_TRY IT_
Only those lines in the data below from the line containing "Where should I click to: Open the Products" through the line containing "Open the 更多 link beside 年度事件", both included, should be restated word for word.

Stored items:

◇ ◇ ◇

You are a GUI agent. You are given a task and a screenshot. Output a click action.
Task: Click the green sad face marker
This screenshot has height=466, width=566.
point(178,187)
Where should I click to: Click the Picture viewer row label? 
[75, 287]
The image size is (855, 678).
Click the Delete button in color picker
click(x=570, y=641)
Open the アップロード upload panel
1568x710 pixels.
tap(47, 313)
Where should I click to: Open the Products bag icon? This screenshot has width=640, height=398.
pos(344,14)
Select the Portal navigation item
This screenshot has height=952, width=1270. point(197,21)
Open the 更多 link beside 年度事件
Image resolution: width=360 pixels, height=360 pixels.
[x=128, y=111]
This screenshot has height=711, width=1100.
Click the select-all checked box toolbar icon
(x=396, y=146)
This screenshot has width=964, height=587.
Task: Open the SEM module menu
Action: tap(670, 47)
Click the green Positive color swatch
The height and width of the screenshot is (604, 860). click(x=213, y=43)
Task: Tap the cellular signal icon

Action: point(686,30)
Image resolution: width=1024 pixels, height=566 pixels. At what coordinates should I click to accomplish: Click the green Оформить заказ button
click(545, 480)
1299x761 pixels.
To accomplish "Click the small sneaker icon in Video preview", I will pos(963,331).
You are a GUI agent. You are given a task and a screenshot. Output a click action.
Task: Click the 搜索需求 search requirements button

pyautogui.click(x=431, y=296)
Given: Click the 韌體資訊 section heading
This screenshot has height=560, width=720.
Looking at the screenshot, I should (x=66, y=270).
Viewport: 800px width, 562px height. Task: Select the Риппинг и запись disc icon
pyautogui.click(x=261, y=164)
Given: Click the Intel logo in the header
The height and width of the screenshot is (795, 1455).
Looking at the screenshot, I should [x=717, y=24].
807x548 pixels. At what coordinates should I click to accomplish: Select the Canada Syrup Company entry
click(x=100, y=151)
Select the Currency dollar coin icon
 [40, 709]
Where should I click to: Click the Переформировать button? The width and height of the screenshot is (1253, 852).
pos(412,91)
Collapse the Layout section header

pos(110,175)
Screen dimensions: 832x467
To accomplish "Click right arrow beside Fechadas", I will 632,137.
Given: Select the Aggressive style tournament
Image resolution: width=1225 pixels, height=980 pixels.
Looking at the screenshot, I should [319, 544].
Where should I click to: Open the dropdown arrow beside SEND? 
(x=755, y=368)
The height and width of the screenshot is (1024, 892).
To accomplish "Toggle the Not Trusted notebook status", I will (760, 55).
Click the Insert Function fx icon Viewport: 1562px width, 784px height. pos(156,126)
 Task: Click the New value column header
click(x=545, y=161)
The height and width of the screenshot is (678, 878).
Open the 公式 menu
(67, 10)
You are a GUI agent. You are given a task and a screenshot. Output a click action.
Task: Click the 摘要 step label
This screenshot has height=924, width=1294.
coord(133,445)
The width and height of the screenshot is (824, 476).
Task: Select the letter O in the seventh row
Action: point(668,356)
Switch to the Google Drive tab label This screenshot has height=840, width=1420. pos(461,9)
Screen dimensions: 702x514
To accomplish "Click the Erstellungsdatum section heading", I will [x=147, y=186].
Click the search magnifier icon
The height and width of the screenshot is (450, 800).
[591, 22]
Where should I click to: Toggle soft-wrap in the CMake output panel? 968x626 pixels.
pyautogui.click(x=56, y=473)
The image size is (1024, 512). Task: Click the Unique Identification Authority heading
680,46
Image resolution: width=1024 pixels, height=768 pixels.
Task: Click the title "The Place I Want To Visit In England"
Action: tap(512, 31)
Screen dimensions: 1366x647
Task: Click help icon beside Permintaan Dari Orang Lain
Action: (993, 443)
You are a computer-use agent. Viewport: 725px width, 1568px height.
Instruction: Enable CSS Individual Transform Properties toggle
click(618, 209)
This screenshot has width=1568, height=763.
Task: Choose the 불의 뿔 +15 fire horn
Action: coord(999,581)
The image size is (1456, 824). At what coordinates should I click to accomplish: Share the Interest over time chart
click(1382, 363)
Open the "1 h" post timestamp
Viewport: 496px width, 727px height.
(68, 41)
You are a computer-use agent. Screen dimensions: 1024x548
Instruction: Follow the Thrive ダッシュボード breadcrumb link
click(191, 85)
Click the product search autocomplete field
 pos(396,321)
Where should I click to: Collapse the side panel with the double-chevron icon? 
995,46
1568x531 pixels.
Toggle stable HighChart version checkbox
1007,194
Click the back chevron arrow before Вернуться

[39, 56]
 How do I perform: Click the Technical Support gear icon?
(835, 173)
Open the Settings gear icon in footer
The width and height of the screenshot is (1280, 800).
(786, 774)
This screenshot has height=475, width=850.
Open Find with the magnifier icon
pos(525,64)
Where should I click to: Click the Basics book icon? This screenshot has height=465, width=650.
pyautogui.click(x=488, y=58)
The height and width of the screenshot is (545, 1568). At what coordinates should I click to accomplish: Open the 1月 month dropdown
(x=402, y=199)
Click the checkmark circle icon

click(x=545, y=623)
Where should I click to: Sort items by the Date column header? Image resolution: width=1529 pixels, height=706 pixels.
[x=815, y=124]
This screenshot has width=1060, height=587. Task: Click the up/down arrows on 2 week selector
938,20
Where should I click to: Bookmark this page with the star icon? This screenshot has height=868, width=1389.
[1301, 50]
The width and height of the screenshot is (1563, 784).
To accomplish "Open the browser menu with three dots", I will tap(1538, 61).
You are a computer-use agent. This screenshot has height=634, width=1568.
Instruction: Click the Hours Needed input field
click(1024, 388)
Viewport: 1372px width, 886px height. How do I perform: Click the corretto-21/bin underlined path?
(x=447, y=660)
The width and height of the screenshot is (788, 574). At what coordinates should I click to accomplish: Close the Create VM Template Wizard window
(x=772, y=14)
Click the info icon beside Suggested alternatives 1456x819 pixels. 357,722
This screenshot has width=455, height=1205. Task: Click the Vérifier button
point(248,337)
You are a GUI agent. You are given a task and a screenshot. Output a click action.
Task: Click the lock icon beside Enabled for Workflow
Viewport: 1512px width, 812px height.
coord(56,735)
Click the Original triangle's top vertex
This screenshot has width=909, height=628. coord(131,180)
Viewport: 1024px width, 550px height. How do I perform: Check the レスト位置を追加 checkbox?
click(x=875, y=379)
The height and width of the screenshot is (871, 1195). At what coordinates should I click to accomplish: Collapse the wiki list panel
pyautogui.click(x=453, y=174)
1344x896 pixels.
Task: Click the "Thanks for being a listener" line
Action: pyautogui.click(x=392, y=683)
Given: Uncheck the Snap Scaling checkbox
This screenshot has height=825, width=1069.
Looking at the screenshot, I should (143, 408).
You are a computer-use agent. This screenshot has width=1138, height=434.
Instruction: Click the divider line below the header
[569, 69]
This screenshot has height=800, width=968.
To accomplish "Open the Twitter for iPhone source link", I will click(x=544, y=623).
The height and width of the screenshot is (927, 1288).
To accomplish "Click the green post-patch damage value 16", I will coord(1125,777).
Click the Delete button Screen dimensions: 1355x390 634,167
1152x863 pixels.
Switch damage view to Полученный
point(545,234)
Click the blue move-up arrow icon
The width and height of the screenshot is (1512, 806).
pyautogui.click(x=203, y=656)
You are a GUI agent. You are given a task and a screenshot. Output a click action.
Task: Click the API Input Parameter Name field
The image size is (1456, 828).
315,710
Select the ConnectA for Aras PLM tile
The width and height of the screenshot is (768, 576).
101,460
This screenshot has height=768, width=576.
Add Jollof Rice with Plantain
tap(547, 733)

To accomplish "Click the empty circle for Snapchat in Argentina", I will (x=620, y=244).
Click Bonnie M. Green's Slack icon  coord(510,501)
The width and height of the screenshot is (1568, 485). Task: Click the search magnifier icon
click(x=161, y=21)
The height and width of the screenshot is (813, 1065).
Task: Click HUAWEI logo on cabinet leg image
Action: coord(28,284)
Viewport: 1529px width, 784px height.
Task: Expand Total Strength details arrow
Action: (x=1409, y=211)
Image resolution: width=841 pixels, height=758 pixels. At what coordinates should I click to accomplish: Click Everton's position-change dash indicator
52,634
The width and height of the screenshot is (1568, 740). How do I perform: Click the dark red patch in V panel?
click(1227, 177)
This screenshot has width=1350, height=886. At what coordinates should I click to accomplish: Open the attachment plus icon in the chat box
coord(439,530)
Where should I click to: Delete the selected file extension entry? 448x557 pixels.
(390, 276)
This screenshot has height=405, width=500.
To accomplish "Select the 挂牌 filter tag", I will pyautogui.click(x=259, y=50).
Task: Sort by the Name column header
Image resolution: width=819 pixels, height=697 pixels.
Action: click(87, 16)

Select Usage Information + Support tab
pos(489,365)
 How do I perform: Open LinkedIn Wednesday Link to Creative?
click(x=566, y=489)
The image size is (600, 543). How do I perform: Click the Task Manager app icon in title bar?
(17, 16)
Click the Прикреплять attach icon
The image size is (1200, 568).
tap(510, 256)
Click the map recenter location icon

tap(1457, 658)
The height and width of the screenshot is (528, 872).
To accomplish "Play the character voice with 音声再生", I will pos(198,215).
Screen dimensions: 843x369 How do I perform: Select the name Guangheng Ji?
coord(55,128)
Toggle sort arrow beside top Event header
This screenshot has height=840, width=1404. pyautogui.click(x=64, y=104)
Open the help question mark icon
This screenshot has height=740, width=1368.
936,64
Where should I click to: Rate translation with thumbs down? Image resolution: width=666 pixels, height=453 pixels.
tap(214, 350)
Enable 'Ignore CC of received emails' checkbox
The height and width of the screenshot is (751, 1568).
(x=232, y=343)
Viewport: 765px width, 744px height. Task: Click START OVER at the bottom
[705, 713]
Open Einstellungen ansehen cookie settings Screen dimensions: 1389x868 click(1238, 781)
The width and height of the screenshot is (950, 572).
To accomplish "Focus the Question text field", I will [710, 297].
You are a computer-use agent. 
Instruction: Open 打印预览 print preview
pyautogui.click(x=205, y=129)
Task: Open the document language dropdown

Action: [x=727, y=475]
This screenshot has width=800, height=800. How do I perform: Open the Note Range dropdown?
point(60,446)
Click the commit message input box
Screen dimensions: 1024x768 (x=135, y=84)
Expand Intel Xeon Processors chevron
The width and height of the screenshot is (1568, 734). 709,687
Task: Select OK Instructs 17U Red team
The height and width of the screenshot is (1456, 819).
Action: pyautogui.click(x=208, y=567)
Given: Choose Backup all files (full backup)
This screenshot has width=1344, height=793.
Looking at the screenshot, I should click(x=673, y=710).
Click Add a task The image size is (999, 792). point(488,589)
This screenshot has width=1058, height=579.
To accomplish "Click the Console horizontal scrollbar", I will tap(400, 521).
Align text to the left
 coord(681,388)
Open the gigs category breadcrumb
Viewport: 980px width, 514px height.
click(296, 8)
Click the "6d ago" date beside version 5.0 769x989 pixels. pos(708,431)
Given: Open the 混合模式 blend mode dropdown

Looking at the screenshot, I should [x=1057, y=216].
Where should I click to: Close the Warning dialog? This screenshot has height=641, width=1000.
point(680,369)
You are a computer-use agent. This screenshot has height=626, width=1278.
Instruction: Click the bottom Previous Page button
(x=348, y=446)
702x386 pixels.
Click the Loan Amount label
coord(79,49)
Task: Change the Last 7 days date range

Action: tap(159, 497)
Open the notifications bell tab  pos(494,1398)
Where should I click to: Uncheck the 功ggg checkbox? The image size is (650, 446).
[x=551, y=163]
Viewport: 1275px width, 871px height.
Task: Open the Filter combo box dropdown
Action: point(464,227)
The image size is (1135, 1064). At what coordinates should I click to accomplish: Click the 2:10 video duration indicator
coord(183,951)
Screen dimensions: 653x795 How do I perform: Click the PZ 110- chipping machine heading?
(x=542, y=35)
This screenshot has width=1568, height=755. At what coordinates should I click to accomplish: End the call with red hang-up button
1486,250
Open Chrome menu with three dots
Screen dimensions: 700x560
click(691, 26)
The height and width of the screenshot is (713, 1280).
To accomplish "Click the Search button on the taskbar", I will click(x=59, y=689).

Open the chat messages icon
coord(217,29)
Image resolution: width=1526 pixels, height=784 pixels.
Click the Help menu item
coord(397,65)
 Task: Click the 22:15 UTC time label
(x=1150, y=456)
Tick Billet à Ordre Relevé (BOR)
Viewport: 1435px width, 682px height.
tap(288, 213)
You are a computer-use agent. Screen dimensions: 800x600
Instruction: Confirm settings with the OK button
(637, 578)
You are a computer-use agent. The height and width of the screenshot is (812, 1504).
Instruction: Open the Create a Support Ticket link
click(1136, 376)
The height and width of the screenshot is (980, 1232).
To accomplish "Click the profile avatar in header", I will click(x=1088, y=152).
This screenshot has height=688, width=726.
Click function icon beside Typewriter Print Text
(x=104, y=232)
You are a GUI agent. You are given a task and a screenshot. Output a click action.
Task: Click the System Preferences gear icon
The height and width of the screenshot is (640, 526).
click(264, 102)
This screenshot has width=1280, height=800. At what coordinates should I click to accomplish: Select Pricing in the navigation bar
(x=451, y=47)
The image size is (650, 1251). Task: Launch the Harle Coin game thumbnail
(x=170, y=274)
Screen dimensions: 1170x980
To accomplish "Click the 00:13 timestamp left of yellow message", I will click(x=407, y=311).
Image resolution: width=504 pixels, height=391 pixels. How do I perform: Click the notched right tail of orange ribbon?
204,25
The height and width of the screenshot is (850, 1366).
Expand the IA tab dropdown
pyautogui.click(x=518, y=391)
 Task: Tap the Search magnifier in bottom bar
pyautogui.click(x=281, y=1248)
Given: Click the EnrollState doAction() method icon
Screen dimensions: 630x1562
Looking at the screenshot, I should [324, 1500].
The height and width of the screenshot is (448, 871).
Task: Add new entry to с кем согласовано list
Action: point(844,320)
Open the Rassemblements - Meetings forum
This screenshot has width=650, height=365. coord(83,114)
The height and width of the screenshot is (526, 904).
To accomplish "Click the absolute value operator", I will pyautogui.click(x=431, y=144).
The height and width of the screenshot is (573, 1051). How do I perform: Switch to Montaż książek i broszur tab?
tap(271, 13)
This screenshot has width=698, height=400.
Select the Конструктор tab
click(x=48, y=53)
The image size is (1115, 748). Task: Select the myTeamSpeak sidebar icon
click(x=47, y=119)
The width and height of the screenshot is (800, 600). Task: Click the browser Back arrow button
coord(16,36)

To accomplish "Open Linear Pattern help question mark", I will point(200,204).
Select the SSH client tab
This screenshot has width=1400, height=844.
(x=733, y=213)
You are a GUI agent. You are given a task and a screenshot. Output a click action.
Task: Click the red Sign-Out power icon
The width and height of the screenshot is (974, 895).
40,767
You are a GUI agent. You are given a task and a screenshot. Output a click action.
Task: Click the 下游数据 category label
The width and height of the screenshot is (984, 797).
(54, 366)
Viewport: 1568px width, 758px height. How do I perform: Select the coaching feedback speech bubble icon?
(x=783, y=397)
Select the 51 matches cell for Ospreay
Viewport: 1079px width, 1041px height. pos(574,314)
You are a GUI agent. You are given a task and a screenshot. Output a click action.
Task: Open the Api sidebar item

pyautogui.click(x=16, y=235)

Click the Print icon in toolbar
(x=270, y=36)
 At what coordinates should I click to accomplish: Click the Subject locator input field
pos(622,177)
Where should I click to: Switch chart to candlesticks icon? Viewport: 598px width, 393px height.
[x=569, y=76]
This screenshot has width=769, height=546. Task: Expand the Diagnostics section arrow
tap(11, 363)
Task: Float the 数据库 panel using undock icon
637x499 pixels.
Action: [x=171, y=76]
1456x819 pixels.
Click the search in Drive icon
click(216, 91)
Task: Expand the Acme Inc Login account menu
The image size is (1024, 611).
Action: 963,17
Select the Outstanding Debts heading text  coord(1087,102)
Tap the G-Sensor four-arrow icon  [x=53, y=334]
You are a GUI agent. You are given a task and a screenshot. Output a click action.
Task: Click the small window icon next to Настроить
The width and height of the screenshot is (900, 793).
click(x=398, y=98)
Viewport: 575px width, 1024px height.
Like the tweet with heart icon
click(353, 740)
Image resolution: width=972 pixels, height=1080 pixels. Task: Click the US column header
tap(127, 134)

◇ ◇ ◇

_SOLUTION BELOW_
Where should I click to: Open the Products bag icon? This screenshot has width=640, height=398.
pos(344,14)
Select the Portal navigation item
This screenshot has height=952, width=1270. point(197,21)
Open the 更多 link beside 年度事件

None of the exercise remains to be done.